• DATASET:
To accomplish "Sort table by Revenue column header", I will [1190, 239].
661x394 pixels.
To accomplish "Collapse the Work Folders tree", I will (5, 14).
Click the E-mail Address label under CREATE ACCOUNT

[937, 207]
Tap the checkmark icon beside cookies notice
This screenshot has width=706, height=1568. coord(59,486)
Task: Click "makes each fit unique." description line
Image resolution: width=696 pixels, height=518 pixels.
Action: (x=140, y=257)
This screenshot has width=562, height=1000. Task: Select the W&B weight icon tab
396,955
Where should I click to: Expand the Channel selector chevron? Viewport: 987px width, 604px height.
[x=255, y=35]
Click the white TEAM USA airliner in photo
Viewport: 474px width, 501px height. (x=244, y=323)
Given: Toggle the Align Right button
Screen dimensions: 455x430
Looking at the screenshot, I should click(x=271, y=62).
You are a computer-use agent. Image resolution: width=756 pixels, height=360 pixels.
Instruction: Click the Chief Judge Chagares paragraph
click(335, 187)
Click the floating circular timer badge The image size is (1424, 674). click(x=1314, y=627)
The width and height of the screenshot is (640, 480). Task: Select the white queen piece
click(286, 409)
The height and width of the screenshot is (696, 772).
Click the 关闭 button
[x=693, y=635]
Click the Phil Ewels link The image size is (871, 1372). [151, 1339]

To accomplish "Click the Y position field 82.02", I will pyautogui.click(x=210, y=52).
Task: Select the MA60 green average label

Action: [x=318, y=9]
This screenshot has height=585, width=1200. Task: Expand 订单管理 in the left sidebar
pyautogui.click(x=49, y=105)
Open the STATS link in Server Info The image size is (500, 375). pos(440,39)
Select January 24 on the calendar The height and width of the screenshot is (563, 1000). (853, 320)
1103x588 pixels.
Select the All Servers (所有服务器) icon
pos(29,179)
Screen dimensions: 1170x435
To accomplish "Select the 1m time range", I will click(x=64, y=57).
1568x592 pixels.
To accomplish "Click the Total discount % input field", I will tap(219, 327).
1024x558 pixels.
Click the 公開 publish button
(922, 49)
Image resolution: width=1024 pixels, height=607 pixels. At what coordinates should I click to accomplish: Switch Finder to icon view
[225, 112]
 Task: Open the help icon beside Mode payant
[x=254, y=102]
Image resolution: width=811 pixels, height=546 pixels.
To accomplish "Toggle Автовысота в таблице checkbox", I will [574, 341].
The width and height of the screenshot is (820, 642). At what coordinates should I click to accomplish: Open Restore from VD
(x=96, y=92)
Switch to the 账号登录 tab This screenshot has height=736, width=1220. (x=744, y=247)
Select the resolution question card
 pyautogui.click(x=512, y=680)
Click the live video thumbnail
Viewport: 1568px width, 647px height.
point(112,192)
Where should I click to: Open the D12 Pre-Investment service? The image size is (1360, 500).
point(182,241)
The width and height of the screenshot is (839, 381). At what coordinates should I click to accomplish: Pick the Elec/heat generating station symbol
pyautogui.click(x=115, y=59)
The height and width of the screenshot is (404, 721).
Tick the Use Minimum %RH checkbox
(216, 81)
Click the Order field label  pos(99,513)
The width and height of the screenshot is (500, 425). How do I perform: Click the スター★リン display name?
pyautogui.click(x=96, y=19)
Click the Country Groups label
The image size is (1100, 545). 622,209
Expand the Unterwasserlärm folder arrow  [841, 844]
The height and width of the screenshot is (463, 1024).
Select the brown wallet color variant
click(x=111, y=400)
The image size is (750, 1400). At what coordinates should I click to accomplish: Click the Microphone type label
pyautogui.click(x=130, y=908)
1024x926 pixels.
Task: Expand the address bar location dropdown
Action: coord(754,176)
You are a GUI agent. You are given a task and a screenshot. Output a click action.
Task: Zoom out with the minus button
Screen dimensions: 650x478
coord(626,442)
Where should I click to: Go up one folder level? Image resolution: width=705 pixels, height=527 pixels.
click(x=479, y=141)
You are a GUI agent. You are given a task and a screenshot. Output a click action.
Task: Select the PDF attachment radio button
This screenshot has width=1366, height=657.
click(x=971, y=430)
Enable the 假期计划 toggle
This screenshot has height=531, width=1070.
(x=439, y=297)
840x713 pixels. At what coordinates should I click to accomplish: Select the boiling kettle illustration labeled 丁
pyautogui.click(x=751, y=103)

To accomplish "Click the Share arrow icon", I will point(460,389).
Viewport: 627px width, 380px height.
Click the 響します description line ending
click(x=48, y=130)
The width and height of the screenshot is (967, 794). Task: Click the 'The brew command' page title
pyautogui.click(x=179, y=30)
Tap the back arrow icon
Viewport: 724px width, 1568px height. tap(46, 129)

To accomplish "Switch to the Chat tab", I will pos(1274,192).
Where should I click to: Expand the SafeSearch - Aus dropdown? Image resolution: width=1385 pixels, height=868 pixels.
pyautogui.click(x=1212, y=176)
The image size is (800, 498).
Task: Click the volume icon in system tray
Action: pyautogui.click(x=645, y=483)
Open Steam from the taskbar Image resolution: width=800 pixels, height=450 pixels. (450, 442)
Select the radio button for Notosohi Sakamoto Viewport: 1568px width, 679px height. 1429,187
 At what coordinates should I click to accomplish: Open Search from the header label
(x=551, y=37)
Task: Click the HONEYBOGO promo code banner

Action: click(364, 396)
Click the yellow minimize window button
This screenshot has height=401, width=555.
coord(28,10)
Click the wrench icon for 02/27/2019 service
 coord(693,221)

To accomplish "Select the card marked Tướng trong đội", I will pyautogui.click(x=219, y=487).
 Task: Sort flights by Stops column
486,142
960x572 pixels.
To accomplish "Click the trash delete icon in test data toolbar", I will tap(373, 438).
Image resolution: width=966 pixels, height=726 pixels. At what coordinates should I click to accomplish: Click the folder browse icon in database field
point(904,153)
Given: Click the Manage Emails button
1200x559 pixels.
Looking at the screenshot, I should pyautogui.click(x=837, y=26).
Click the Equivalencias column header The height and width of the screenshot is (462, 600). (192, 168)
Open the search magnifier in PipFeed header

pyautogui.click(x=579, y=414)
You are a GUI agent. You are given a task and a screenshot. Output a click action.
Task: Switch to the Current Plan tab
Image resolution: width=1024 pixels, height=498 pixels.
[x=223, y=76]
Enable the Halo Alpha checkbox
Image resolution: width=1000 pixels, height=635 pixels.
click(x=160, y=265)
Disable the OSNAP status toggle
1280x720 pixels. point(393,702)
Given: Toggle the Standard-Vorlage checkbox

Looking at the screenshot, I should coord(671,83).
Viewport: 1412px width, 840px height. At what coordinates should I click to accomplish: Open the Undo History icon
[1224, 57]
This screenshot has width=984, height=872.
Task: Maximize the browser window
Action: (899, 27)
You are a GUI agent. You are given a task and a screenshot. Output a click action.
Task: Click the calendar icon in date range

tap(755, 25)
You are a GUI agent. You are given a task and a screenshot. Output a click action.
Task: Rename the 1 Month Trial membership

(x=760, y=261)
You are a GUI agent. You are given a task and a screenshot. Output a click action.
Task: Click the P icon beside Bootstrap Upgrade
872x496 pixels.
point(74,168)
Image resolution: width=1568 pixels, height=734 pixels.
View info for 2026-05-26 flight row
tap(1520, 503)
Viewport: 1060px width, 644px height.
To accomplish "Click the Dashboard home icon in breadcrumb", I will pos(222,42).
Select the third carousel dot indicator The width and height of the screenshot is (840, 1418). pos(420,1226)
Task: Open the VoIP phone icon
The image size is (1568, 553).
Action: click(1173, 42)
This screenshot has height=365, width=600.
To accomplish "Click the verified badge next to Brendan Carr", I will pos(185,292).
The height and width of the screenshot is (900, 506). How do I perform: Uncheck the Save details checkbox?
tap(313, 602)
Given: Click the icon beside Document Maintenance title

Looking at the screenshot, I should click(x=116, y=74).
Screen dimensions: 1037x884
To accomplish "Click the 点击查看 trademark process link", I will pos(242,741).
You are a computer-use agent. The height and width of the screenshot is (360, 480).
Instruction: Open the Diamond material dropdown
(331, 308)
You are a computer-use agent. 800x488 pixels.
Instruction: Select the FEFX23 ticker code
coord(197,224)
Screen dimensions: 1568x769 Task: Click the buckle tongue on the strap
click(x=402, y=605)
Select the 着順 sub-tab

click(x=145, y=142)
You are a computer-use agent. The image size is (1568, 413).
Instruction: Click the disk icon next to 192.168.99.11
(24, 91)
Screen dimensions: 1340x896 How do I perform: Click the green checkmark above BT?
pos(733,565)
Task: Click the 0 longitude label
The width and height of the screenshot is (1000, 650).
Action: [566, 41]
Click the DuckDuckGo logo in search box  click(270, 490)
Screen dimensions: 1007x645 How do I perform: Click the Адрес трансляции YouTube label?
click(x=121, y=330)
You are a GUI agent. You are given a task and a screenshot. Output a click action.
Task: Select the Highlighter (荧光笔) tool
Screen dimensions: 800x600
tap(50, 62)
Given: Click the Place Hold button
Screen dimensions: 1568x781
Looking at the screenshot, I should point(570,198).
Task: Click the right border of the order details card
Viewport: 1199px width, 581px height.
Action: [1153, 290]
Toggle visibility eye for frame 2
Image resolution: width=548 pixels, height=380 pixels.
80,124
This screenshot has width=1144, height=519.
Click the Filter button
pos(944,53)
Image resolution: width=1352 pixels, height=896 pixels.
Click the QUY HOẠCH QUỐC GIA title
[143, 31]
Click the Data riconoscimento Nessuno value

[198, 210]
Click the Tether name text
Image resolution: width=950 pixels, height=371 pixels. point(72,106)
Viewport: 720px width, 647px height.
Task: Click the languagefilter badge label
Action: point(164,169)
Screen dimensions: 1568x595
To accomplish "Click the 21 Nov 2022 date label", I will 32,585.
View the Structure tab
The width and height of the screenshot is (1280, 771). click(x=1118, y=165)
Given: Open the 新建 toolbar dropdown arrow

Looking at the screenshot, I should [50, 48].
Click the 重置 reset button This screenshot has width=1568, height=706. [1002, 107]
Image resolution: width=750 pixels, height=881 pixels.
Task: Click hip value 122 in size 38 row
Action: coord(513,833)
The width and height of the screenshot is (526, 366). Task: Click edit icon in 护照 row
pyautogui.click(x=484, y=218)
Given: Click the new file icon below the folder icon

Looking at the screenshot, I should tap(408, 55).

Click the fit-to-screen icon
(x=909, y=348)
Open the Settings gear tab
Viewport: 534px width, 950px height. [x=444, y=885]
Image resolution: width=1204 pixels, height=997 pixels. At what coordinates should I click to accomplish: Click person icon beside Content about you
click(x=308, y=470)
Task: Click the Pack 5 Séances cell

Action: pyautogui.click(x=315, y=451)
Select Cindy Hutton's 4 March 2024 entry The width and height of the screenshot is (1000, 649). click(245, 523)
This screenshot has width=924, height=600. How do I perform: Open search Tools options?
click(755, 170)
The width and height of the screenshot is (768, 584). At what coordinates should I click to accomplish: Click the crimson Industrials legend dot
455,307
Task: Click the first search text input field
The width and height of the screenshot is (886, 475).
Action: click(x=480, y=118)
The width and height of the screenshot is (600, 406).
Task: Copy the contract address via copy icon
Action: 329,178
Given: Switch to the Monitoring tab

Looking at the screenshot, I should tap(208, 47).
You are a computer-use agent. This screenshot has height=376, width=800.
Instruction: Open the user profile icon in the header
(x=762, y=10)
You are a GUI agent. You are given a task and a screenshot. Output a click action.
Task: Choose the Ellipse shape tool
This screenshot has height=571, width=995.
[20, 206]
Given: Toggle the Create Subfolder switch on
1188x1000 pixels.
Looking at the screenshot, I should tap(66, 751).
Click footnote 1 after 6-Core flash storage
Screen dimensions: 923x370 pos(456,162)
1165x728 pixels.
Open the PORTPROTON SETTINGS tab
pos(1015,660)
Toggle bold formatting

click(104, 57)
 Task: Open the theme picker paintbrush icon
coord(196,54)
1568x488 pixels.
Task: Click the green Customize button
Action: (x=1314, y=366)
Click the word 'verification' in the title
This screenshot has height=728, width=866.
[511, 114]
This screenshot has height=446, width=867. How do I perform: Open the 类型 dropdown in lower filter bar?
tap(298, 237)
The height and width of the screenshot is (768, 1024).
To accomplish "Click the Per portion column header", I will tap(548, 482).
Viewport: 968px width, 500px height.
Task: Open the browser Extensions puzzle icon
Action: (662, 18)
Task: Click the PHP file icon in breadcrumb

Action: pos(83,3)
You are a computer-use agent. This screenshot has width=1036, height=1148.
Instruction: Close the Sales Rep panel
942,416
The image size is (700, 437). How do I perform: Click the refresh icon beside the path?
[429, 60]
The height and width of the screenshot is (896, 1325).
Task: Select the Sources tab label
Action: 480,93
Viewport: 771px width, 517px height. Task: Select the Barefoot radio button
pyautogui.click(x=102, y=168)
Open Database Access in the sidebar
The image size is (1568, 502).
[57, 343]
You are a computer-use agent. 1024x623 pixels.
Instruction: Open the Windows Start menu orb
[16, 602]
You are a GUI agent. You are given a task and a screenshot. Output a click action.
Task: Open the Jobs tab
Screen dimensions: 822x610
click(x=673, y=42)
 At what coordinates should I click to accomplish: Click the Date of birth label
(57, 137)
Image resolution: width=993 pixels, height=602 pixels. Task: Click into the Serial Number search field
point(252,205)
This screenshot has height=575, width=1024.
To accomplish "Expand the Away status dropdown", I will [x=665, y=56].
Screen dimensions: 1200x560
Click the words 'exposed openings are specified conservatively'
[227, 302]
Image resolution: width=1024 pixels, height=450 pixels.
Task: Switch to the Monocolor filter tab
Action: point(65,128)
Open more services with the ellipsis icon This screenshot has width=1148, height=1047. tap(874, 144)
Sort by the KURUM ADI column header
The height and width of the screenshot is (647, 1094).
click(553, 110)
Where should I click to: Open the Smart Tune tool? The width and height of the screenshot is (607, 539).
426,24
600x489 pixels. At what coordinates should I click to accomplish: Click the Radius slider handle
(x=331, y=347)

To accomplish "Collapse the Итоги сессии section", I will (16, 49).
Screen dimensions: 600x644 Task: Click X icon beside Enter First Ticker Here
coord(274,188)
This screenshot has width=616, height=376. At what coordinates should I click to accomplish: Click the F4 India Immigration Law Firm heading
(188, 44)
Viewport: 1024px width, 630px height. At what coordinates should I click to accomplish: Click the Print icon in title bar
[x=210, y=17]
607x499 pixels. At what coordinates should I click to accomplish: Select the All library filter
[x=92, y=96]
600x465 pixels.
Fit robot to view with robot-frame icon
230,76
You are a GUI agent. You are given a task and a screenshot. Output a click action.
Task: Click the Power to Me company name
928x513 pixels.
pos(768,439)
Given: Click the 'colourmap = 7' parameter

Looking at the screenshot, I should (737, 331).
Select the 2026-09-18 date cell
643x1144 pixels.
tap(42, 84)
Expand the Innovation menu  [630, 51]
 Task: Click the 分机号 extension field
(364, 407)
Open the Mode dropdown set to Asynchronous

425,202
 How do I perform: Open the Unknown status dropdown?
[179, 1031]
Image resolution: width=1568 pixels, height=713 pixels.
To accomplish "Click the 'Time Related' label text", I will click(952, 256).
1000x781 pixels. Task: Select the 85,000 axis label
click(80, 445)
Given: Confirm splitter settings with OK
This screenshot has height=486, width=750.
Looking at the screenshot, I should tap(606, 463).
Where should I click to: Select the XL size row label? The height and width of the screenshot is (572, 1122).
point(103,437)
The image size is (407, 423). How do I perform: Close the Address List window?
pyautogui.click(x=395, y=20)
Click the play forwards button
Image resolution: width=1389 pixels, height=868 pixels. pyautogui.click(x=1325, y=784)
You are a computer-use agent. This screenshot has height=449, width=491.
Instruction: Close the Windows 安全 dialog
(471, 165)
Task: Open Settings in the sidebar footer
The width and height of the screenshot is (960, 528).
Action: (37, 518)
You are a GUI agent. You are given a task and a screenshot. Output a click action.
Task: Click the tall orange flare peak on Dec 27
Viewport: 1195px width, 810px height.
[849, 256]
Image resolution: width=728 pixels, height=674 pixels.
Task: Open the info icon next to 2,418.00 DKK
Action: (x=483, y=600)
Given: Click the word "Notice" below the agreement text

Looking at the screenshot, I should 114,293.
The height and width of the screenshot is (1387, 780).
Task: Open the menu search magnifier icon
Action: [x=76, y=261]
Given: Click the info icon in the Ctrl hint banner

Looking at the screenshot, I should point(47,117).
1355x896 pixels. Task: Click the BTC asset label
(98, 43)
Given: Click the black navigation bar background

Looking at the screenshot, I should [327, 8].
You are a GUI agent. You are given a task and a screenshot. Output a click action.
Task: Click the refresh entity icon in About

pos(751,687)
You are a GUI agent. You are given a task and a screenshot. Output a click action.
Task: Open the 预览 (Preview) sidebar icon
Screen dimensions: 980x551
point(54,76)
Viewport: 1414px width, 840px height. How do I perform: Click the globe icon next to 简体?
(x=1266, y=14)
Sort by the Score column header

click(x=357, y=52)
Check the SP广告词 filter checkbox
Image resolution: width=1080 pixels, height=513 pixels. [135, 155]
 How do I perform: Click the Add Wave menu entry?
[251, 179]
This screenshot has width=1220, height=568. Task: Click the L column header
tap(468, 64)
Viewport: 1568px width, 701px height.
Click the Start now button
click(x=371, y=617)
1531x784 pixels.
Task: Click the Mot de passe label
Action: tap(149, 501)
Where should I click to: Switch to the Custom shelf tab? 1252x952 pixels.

• WHAT THE EXERCISE ASKS: Look through the entries above. Copy out every line holding the word "input".

• REPLY:
To accomplish "Click the Total discount % input field", I will tap(219, 327).
Task: Click the first search text input field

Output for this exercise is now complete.